Last Sunday I preached for the first time on Amos 7 about the plumb line. The sermon was received well! I enjoyed preaching so much that I asked to preach more, so I will preach again on July 1 and August 5. I welcome your prayers as I plan these sermons. I will follow Friends tradition so I will have an elder with me when I preach.

In other news, Jenn moved to Princeton in late April, and we are glad not to be dating long distance anymore. She graduated this Spring with a Masters in Social Work degree and currently works at a farm for the season helping with their Community-Supported Agriculture (CSA) program. In the fall, she will look for a social work job. Lastly, at the start of this year, I joined the board of Quaker Voluntary Service. We are launching our first service house in Atlanta with seven young adult Quakers, and we hope to expand in the following years to other cities. It is very exciting!


In service & peace,

(signed)

Greg

Monday, June 11, 2012

Sermon - "Have We Crossed the Line?"

This summer I am interning at Princeton United Methodist Church as part of my field education requirements for my Masters of Divinity degree. I preached the sermon yesterday (for both services), which was the same day I was formally introduced as the summer intern. The church's current sermon series is called "Majoring in the Minors" with the focus on the minor prophets. Yesterday was Amos, so I preached on Amos 7:1-9. I am pretty happy with the message God gave me. (This was also my first sermon I have ever given in a church outside of the Friends' tradition.)

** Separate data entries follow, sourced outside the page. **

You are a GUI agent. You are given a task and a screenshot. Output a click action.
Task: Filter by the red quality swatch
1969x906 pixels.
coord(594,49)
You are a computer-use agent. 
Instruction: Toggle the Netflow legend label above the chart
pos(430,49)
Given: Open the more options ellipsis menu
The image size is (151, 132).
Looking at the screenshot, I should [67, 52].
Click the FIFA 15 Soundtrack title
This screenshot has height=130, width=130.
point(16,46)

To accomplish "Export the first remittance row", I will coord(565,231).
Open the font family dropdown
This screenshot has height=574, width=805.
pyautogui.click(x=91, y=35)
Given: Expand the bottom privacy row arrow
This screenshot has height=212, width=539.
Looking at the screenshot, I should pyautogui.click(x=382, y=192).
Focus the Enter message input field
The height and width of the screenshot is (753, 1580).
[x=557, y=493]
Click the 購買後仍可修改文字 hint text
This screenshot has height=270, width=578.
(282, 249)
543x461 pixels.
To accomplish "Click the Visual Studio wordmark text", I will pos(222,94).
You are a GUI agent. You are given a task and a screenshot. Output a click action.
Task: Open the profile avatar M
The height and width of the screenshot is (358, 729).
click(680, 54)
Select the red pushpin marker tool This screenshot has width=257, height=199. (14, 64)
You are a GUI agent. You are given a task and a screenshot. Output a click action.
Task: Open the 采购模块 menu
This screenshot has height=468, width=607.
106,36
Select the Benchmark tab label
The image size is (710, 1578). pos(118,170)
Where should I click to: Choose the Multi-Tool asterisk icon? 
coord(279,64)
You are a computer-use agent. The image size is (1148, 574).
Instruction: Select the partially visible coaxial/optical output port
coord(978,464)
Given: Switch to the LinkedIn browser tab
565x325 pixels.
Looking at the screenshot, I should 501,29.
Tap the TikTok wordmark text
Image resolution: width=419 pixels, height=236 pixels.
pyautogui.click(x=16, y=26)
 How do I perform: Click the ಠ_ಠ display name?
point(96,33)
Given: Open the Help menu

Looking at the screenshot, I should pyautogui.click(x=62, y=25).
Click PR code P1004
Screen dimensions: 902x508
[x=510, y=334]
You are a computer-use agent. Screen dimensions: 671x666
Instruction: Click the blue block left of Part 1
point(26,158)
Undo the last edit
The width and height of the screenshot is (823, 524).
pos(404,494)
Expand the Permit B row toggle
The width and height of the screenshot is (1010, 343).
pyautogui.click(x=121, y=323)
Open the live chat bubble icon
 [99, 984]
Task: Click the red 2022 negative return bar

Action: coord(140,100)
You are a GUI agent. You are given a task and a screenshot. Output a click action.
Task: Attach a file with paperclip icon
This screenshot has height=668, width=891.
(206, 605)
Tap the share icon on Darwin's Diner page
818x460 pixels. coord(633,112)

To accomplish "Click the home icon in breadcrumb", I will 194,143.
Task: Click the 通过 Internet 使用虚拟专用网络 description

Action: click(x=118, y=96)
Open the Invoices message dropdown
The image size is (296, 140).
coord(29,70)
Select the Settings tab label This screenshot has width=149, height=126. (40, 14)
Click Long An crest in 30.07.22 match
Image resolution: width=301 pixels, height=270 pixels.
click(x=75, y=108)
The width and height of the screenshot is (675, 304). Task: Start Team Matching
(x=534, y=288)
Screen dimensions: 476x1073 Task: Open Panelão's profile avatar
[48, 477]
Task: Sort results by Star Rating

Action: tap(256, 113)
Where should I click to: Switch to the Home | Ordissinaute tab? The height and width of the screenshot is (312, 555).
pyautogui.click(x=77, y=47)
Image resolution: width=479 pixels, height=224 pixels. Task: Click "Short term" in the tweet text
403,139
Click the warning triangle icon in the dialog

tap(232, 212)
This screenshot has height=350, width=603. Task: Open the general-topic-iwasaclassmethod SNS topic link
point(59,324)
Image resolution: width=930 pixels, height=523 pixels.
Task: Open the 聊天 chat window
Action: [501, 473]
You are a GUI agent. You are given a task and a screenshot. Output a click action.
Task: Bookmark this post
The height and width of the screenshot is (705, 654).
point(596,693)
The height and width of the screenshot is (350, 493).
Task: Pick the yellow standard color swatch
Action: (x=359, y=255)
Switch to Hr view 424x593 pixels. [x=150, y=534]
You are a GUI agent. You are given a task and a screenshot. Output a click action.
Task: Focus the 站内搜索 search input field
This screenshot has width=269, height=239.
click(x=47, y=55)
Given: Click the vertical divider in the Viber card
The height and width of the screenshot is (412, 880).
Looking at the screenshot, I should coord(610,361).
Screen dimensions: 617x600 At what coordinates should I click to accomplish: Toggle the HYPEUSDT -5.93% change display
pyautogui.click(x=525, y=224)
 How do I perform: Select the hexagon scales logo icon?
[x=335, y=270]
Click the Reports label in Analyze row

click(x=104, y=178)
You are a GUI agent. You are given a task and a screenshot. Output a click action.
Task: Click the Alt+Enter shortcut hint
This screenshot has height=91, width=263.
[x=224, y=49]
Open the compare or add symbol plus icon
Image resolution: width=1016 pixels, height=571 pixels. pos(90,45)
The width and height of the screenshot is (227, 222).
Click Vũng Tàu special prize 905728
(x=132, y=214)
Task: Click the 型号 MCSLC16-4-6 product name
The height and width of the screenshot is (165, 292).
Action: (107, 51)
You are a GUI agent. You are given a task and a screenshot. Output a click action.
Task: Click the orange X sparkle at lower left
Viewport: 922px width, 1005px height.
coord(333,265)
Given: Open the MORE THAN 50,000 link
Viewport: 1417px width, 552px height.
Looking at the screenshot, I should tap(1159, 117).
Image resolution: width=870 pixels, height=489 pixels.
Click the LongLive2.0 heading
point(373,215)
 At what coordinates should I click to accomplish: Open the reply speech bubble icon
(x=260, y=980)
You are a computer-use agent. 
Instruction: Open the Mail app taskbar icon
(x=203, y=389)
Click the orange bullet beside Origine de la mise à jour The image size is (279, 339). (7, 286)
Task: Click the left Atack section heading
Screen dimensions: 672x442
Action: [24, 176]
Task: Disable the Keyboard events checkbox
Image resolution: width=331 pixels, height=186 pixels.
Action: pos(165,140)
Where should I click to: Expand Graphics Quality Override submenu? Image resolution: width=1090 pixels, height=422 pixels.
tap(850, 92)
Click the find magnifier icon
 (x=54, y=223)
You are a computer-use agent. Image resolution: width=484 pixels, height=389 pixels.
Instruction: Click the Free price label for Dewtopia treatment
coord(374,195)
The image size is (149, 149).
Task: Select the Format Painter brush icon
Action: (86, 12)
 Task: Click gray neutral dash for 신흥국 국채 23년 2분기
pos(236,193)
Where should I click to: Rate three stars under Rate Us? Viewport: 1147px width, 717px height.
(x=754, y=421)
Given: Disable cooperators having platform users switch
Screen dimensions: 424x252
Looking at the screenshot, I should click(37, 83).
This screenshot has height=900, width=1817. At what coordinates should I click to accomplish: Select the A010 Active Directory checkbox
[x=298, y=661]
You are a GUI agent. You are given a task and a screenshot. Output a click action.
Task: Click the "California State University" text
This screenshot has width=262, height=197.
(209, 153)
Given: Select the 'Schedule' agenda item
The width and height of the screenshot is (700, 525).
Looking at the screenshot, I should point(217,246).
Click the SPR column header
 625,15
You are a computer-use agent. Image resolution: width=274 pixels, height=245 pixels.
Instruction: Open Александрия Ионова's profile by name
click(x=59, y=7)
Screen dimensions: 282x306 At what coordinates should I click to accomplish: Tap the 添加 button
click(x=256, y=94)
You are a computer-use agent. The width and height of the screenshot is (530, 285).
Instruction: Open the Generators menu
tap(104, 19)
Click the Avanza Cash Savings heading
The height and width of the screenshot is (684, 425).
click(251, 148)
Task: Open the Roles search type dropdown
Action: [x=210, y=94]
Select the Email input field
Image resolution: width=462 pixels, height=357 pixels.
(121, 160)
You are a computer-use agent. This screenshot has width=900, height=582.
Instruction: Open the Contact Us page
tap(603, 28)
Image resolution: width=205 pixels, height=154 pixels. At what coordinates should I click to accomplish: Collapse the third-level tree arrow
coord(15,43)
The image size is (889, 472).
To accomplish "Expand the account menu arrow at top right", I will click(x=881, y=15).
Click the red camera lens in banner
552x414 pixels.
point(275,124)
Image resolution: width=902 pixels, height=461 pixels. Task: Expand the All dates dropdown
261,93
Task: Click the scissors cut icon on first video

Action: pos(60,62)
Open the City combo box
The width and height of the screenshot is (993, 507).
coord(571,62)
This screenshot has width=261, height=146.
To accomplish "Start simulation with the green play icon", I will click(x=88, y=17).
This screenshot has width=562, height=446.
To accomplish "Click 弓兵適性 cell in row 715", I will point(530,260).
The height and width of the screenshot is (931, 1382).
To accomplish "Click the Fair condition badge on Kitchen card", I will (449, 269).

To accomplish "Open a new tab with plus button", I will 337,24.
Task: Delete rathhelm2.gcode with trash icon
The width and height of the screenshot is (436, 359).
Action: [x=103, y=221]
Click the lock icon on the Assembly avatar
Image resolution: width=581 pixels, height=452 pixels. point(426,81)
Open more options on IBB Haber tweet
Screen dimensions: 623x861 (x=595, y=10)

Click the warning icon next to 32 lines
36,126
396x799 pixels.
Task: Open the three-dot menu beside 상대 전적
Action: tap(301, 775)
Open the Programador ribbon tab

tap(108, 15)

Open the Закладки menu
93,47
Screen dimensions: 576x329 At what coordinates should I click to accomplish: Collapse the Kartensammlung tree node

Also, following Friends' tradition, I did not wear a robe and I had an elder praying for me (She became violently ill on Saturday and could not physically attend the service, but I still felt her presence)

Have we crossed the line?

A long time ago God erected a wall with a plumb line upon Israel reconfirming God's faithfulness to the Israelites despite their disobedience. In erecting this line, God made a promise to never leave us. As confessing members in the Body of Christ, do we keep our own promise to God to remain faithful? Do we cross the line into unfaithfulness? How do we practice this unfaithfulness? What would God answer today if we asked for God's perspective on this question?

Have we crossed the line?

 Last week Anna preached on Hosea. In Hosea we find a disobedient family and an unfaithful spouse. In her message she confessed to being an unfaithful spouse to God. This week we are focused on Amos. He is speaking to the community of Israelites about their collective unfaithfulness to God. Earlier in Amos, he talks about how the Israelites have not practiced justice and righteousness towards both God and their fellow neighbors.

This language is key. Amos does not call out certain people. He doesn't blame John or Jane, or the ancient equivalents of those names, but instead he calls out the whole community of Israelites. The whole community is responsible for their actions, not just one person. In today's world, we always look for a scapegoat, someone else to blame, whether it is an individual, a neighborhood, a political party, a business... How many times have we witnessed this? We can open today's paper and read this sort of blaming. That goes back to the question I asked in the beginning: Have WE crossed the line? Please note that I didn't asked: Have YOU crossed the line?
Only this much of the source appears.